ThreeJS has come a long way in terms of npm/modularity/build tools since this issue was opened (in 2016), so it makes sense to re-evaluate, and that discussion has already started in a PR here. But it's not really as simple as just accepting the PR as it stands now and making a breaking change, as it will likely break a lot of the software that is using this module in production.

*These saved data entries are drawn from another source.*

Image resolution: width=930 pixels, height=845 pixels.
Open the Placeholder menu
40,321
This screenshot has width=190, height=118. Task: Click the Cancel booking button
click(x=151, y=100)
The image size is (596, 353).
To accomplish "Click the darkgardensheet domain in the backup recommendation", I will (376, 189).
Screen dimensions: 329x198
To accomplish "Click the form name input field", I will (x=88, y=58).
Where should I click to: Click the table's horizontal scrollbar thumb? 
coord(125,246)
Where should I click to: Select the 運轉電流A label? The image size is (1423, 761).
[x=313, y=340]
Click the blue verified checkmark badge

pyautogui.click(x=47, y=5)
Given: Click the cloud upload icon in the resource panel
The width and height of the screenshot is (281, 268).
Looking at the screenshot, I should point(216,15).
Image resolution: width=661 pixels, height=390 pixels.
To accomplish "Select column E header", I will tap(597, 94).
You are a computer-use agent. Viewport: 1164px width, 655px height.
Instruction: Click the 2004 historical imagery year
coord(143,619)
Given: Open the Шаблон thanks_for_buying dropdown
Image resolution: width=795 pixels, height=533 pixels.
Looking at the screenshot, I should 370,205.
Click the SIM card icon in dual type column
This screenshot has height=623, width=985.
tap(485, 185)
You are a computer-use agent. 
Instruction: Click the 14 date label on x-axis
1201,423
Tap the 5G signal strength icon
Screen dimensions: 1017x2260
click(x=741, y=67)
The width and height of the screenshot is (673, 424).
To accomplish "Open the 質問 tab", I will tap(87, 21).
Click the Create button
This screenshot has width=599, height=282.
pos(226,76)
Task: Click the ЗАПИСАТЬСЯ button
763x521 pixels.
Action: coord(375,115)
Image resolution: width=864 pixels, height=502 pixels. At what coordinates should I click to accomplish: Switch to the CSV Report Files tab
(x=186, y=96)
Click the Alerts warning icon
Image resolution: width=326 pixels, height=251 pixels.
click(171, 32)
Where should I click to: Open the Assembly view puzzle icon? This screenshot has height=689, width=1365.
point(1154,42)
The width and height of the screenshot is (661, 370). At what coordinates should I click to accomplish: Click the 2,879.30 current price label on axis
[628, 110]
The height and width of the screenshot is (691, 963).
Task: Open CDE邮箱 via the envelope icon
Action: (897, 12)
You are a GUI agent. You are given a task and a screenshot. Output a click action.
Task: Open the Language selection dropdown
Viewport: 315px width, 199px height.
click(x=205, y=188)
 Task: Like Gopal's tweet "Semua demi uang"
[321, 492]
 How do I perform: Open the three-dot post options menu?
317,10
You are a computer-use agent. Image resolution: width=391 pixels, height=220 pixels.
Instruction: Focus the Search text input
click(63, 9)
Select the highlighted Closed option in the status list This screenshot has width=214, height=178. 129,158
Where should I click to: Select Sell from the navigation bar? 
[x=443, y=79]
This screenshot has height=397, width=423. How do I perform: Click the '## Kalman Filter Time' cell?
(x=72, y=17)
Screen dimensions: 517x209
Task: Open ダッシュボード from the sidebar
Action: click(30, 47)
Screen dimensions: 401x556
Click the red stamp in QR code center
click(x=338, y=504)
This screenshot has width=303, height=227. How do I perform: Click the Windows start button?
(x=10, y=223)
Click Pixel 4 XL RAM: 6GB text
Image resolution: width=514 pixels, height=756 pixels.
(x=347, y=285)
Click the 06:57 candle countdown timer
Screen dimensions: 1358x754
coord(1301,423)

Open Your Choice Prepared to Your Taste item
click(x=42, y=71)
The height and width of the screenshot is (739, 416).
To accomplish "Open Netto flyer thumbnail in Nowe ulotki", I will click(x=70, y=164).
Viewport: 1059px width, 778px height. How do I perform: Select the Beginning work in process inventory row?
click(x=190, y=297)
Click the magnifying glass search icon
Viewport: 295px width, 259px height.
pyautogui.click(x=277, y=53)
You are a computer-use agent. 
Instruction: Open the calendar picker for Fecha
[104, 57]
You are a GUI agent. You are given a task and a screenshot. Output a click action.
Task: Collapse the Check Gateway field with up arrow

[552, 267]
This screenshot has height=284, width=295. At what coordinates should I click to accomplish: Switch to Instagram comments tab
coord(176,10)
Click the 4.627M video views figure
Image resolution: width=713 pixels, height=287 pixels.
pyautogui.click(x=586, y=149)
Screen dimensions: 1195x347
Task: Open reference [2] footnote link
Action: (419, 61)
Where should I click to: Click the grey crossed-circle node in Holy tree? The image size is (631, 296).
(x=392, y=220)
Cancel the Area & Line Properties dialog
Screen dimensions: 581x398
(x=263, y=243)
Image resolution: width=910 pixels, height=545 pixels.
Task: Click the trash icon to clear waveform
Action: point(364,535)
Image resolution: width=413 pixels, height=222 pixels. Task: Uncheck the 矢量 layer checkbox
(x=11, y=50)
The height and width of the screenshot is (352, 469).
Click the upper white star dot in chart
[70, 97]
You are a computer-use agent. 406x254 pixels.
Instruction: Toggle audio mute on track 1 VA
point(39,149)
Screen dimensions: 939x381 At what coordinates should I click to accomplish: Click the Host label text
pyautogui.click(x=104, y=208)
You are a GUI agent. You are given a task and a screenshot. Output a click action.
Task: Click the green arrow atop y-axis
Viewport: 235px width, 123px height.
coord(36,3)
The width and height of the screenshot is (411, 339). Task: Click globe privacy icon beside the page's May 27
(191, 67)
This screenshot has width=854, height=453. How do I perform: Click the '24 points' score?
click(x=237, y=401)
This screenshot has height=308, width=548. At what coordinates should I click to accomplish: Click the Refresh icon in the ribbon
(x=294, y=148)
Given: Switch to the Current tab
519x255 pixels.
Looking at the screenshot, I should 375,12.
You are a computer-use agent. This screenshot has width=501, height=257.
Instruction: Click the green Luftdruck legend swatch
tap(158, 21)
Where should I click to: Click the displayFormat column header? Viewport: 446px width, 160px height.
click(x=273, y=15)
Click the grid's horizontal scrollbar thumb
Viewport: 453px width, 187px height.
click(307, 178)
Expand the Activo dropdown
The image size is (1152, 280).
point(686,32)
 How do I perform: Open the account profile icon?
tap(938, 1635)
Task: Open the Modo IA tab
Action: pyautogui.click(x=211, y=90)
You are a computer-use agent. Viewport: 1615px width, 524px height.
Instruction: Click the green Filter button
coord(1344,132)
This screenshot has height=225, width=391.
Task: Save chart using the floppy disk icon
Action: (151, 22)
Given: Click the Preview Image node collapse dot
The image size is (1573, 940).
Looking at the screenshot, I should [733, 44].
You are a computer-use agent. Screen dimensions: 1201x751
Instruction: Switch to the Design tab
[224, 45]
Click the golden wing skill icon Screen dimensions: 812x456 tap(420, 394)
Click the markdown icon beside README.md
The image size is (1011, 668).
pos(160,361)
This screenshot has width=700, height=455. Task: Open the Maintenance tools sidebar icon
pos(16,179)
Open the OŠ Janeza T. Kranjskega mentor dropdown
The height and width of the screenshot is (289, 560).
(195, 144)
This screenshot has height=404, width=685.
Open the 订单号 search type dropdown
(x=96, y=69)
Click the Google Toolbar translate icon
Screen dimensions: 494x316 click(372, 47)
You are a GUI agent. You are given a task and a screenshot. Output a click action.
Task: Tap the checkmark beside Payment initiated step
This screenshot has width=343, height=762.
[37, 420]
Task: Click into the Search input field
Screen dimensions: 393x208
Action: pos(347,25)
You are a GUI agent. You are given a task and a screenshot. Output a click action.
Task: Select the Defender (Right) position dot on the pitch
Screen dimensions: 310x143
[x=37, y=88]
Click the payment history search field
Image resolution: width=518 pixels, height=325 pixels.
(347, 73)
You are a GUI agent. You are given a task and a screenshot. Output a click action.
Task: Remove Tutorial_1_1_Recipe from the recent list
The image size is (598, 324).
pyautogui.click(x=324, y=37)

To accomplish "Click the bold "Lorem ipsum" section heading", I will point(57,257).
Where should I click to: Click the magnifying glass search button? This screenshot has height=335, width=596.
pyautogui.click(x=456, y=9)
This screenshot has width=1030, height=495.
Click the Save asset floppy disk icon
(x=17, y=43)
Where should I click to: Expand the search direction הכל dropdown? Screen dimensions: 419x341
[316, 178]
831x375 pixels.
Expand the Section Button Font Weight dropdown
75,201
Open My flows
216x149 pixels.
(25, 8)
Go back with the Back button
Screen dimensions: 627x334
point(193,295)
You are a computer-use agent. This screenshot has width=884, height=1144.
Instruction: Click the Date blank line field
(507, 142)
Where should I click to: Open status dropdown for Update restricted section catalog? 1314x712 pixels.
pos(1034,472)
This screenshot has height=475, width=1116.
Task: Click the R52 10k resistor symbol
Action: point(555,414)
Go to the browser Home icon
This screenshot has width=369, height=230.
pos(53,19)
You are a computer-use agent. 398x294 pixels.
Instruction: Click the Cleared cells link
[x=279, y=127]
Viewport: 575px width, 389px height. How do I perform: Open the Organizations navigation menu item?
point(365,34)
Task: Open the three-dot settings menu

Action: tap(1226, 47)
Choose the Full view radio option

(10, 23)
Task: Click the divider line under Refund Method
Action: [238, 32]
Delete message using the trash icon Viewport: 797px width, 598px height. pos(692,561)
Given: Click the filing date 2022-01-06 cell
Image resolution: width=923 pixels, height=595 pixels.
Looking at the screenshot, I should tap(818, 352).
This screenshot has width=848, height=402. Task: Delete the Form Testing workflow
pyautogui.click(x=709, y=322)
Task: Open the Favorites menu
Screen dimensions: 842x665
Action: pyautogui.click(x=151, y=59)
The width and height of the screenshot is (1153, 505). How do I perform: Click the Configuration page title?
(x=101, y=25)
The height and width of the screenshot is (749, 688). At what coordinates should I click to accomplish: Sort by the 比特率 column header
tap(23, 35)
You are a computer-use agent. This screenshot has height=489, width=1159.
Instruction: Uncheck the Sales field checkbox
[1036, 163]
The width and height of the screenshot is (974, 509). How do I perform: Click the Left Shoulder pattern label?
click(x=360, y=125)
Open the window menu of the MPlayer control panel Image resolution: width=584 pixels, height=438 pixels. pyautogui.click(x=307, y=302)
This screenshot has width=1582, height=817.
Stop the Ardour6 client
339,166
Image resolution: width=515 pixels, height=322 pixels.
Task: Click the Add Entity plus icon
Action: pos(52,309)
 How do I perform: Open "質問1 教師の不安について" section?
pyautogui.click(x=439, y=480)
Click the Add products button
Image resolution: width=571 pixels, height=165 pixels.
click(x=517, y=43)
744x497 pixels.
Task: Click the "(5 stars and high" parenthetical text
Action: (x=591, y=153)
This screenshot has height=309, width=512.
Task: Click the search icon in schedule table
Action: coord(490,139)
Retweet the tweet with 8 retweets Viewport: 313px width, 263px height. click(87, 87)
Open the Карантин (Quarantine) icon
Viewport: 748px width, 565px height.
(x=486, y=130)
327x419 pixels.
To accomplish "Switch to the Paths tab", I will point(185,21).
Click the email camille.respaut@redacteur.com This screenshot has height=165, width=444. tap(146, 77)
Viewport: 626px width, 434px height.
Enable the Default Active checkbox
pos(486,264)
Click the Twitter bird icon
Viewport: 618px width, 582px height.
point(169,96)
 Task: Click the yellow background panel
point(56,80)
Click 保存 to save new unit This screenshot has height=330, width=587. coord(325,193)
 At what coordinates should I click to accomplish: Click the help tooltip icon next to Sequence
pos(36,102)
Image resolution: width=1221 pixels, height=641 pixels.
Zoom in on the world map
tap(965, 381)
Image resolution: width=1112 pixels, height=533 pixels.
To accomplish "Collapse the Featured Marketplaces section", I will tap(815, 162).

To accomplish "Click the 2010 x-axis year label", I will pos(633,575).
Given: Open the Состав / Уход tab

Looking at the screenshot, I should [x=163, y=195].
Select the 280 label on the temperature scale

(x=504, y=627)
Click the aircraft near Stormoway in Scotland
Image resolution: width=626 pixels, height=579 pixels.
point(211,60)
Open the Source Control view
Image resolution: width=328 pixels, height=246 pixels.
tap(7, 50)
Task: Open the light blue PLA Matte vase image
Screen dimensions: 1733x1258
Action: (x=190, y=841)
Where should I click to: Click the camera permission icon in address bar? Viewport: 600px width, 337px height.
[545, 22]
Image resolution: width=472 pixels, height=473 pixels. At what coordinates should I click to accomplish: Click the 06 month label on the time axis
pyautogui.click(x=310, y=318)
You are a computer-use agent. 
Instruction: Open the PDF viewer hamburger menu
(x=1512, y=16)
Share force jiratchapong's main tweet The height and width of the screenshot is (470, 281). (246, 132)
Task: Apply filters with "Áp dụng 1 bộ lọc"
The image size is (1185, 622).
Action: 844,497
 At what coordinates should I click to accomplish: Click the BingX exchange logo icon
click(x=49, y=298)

For example, AFrame is using this module, and (no surprise) they have forked ThreeJS and are using their own version in their library rather than relying on node_modules. So if I do include require('three') in this module, then any user installing AFrame would end up with two versions of ThreeJS in node_modules. Forking ThreeJS like this is really common in larger productions. I do agree the best thing for the future is to depend directly on three module and just let the dependents figure it out themselves (for example aliasing three imports to their own fork), but it's not really a decision I take lightly and I don't see any urgency to it since both choices here lead to headache and more issues in my inbox, and I also have other things I'd rather be doing with my time than worrying about whether or not THREE is in global scope in this module. An even better solution would be to pass this torch to a team that has a more vested interest in the longevity of this module (such as somebody from AFrame), but a lot of that team disappeared when Mozilla had their layoffs.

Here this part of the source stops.